| WORK TO COMPLETE |
Rewrite every line of the records below as a JSON list of strings, one string per line, with blank lines left out.

[Entries for locating text and elements]
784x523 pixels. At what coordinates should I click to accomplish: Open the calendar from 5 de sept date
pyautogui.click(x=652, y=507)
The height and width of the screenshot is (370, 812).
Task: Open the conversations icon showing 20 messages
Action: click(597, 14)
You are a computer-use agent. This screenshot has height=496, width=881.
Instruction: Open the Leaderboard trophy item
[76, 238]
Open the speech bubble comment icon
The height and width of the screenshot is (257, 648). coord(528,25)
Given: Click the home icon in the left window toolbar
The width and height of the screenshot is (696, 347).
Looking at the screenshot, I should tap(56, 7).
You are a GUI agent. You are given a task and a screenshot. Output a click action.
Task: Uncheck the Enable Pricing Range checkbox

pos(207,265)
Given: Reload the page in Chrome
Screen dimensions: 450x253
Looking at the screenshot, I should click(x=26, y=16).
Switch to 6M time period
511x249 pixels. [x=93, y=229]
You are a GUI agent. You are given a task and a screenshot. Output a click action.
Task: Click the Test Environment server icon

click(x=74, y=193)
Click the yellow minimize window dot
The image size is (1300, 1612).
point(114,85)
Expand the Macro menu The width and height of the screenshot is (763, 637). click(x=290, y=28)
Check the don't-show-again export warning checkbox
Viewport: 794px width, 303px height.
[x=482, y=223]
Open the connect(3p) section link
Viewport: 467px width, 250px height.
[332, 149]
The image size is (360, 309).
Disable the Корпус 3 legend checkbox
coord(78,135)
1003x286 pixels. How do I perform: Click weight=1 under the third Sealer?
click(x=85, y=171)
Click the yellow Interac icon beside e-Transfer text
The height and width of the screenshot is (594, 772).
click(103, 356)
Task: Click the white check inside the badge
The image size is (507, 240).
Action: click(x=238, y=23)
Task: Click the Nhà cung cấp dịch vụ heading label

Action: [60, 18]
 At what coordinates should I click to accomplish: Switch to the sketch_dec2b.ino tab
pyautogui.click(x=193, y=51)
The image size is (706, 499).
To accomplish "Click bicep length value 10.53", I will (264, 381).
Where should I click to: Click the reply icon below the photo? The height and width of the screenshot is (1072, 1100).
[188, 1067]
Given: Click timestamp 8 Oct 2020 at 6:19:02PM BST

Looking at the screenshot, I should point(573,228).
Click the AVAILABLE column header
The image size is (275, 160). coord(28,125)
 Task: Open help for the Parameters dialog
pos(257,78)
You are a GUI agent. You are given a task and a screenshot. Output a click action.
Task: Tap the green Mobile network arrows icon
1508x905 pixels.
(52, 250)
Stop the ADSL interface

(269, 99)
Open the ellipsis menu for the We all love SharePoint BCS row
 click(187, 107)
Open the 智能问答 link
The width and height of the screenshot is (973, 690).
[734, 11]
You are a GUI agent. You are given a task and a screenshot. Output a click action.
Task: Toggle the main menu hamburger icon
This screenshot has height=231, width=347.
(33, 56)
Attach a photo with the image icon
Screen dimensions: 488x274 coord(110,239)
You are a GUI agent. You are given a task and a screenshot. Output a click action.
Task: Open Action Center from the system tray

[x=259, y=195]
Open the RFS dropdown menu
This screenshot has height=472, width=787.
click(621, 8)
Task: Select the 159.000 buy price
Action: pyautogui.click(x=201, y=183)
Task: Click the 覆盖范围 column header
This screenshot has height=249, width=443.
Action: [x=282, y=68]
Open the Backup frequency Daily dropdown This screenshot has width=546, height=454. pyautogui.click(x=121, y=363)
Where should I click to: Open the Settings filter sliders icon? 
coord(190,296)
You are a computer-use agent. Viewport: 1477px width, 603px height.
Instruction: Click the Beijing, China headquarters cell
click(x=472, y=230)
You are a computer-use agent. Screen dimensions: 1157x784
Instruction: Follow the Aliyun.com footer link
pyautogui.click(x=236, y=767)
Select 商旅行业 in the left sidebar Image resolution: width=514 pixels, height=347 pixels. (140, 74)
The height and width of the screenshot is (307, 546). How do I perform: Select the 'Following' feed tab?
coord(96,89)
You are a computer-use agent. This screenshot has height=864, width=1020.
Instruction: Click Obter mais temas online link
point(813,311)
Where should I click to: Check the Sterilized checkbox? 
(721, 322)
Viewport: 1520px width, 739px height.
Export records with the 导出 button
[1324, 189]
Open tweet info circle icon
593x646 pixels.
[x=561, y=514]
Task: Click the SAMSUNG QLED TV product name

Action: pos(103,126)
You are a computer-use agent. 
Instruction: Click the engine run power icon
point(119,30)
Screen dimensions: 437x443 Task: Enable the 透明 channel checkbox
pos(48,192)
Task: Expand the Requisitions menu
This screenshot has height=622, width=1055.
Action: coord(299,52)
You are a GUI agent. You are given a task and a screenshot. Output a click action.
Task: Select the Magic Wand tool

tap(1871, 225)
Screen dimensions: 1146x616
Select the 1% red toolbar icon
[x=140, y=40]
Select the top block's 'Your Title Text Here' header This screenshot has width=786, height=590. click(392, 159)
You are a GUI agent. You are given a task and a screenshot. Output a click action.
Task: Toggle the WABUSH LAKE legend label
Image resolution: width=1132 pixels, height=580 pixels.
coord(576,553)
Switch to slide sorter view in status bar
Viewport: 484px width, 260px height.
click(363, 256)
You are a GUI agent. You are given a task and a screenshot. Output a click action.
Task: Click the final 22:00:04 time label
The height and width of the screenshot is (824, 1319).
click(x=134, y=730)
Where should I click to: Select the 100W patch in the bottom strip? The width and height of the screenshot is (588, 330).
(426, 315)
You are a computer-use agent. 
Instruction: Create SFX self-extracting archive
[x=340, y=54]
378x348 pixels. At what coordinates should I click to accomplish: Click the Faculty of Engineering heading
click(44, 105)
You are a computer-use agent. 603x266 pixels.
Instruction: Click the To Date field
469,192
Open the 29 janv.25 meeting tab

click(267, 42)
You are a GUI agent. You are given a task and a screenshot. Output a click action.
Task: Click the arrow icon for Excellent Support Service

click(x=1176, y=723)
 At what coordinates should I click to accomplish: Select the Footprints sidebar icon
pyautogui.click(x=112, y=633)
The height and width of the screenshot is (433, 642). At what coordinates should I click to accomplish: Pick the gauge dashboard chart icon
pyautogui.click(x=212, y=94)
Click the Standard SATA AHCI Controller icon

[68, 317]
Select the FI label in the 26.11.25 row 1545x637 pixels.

| RESULT OF THIS EXERCISE |
[
  "784x523 pixels. At what coordinates should I click to accomplish: Open the calendar from 5 de sept date",
  "pyautogui.click(x=652, y=507)",
  "The height and width of the screenshot is (370, 812).",
  "Task: Open the conversations icon showing 20 messages",
  "Action: click(597, 14)",
  "You are a computer-use agent. This screenshot has height=496, width=881.",
  "Instruction: Open the Leaderboard trophy item",
  "[76, 238]",
  "Open the speech bubble comment icon",
  "The height and width of the screenshot is (257, 648). coord(528,25)",
  "Given: Click the home icon in the left window toolbar",
  "The width and height of the screenshot is (696, 347).",
  "Looking at the screenshot, I should tap(56, 7).",
  "You are a GUI agent. You are given a task and a screenshot. Output a click action.",
  "Task: Uncheck the Enable Pricing Range checkbox",
  "pos(207,265)",
  "Given: Reload the page in Chrome",
  "Screen dimensions: 450x253",
  "Looking at the screenshot, I should click(x=26, y=16).",
  "Switch to 6M time period",
  "511x249 pixels. [x=93, y=229]",
  "You are a GUI agent. You are given a task and a screenshot. Output a click action.",
  "Task: Click the Test Environment server icon",
  "click(x=74, y=193)",
  "Click the yellow minimize window dot",
  "The image size is (1300, 1612).",
  "point(114,85)",
  "Expand the Macro menu The width and height of the screenshot is (763, 637). click(x=290, y=28)",
  "Check the don't-show-again export warning checkbox",
  "Viewport: 794px width, 303px height.",
  "[x=482, y=223]",
  "Open the connect(3p) section link",
  "Viewport: 467px width, 250px height.",
  "[332, 149]",
  "The image size is (360, 309).",
  "Disable the Корпус 3 legend checkbox",
  "coord(78,135)",
  "1003x286 pixels. How do I perform: Click weight=1 under the third Sealer?",
  "click(x=85, y=171)",
  "Click the yellow Interac icon beside e-Transfer text",
  "The height and width of the screenshot is (594, 772).",
  "click(103, 356)",
  "Task: Click the white check inside the badge",
  "The image size is (507, 240).",
  "Action: click(x=238, y=23)",
  "Task: Click the Nhà cung cấp dịch vụ heading label",
  "Action: [60, 18]",
  " At what coordinates should I click to accomplish: Switch to the sketch_dec2b.ino tab",
  "pyautogui.click(x=193, y=51)",
  "The image size is (706, 499).",
  "To accomplish \"Click bicep length value 10.53\", I will (264, 381).",
  "Where should I click to: Click the reply icon below the photo? The height and width of the screenshot is (1072, 1100).",
  "[188, 1067]",
  "Given: Click timestamp 8 Oct 2020 at 6:19:02PM BST",
  "Looking at the screenshot, I should point(573,228).",
  "Click the AVAILABLE column header",
  "The image size is (275, 160). coord(28,125)",
  " Task: Open help for the Parameters dialog",
  "pos(257,78)",
  "You are a GUI agent. You are given a task and a screenshot. Output a click action.",
  "Task: Tap the green Mobile network arrows icon",
  "1508x905 pixels.",
  "(52, 250)",
  "Stop the ADSL interface",
  "(269, 99)",
  "Open the ellipsis menu for the We all love SharePoint BCS row",
  " click(187, 107)",
  "Open the 智能问答 link",
  "The width and height of the screenshot is (973, 690).",
  "[734, 11]",
  "You are a GUI agent. You are given a task and a screenshot. Output a click action.",
  "Task: Toggle the main menu hamburger icon",
  "This screenshot has height=231, width=347.",
  "(33, 56)",
  "Attach a photo with the image icon",
  "Screen dimensions: 488x274 coord(110,239)",
  "You are a GUI agent. You are given a task and a screenshot. Output a click action.",
  "Task: Open Action Center from the system tray",
  "[x=259, y=195]",
  "Open the RFS dropdown menu",
  "This screenshot has height=472, width=787.",
  "click(621, 8)",
  "Task: Select the 159.000 buy price",
  "Action: pyautogui.click(x=201, y=183)",
  "Task: Click the 覆盖范围 column header",
  "This screenshot has height=249, width=443.",
  "Action: [x=282, y=68]",
  "Open the Backup frequency Daily dropdown This screenshot has width=546, height=454. pyautogui.click(x=121, y=363)",
  "Where should I click to: Open the Settings filter sliders icon? ",
  "coord(190,296)",
  "You are a computer-use agent. Viewport: 1477px width, 603px height.",
  "Instruction: Click the Beijing, China headquarters cell",
  "click(x=472, y=230)",
  "You are a computer-use agent. Screen dimensions: 1157x784",
  "Instruction: Follow the Aliyun.com footer link",
  "pyautogui.click(x=236, y=767)",
  "Select 商旅行业 in the left sidebar Image resolution: width=514 pixels, height=347 pixels. (140, 74)",
  "The height and width of the screenshot is (307, 546). How do I perform: Select the 'Following' feed tab?",
  "coord(96,89)",
  "You are a computer-use agent. This screenshot has height=864, width=1020.",
  "Instruction: Click Obter mais temas online link",
  "point(813,311)",
  "Where should I click to: Check the Sterilized checkbox? ",
  "(721, 322)",
  "Viewport: 1520px width, 739px height.",
  "Export records with the 导出 button",
  "[1324, 189]",
  "Open tweet info circle icon",
  "593x646 pixels.",
  "[x=561, y=514]",
  "Task: Click the SAMSUNG QLED TV product name",
  "Action: pos(103,126)",
  "You are a computer-use agent. ",
  "Instruction: Click the engine run power icon",
  "point(119,30)",
  "Screen dimensions: 437x443 Task: Enable the 透明 channel checkbox",
  "pos(48,192)",
  "Task: Expand the Requisitions menu",
  "This screenshot has height=622, width=1055.",
  "Action: coord(299,52)",
  "You are a GUI agent. You are given a task and a screenshot. Output a click action.",
  "Task: Select the Magic Wand tool",
  "tap(1871, 225)",
  "Screen dimensions: 1146x616",
  "Select the 1% red toolbar icon",
  "[x=140, y=40]",
  "Select the top block's 'Your Title Text Here' header This screenshot has width=786, height=590. click(392, 159)",
  "You are a GUI agent. You are given a task and a screenshot. Output a click action.",
  "Task: Toggle the WABUSH LAKE legend label",
  "Image resolution: width=1132 pixels, height=580 pixels.",
  "coord(576,553)",
  "Switch to slide sorter view in status bar",
  "Viewport: 484px width, 260px height.",
  "click(363, 256)",
  "You are a GUI agent. You are given a task and a screenshot. Output a click action.",
  "Task: Click the final 22:00:04 time label",
  "The height and width of the screenshot is (824, 1319).",
  "click(x=134, y=730)",
  "Where should I click to: Select the 100W patch in the bottom strip? The width and height of the screenshot is (588, 330).",
  "(426, 315)",
  "You are a computer-use agent. ",
  "Instruction: Create SFX self-extracting archive",
  "[x=340, y=54]",
  "378x348 pixels. At what coordinates should I click to accomplish: Click the Faculty of Engineering heading",
  "click(44, 105)",
  "You are a computer-use agent. 603x266 pixels.",
  "Instruction: Click the To Date field",
  "469,192",
  "Open the 29 janv.25 meeting tab",
  "click(267, 42)",
  "You are a GUI agent. You are given a task and a screenshot. Output a click action.",
  "Task: Click the arrow icon for Excellent Support Service",
  "click(x=1176, y=723)",
  " At what coordinates should I click to accomplish: Select the Footprints sidebar icon",
  "pyautogui.click(x=112, y=633)",
  "The height and width of the screenshot is (433, 642). At what coordinates should I click to accomplish: Pick the gauge dashboard chart icon",
  "pyautogui.click(x=212, y=94)",
  "Click the Standard SATA AHCI Controller icon",
  "[68, 317]",
  "Select the FI label in the 26.11.25 row 1545x637 pixels."
]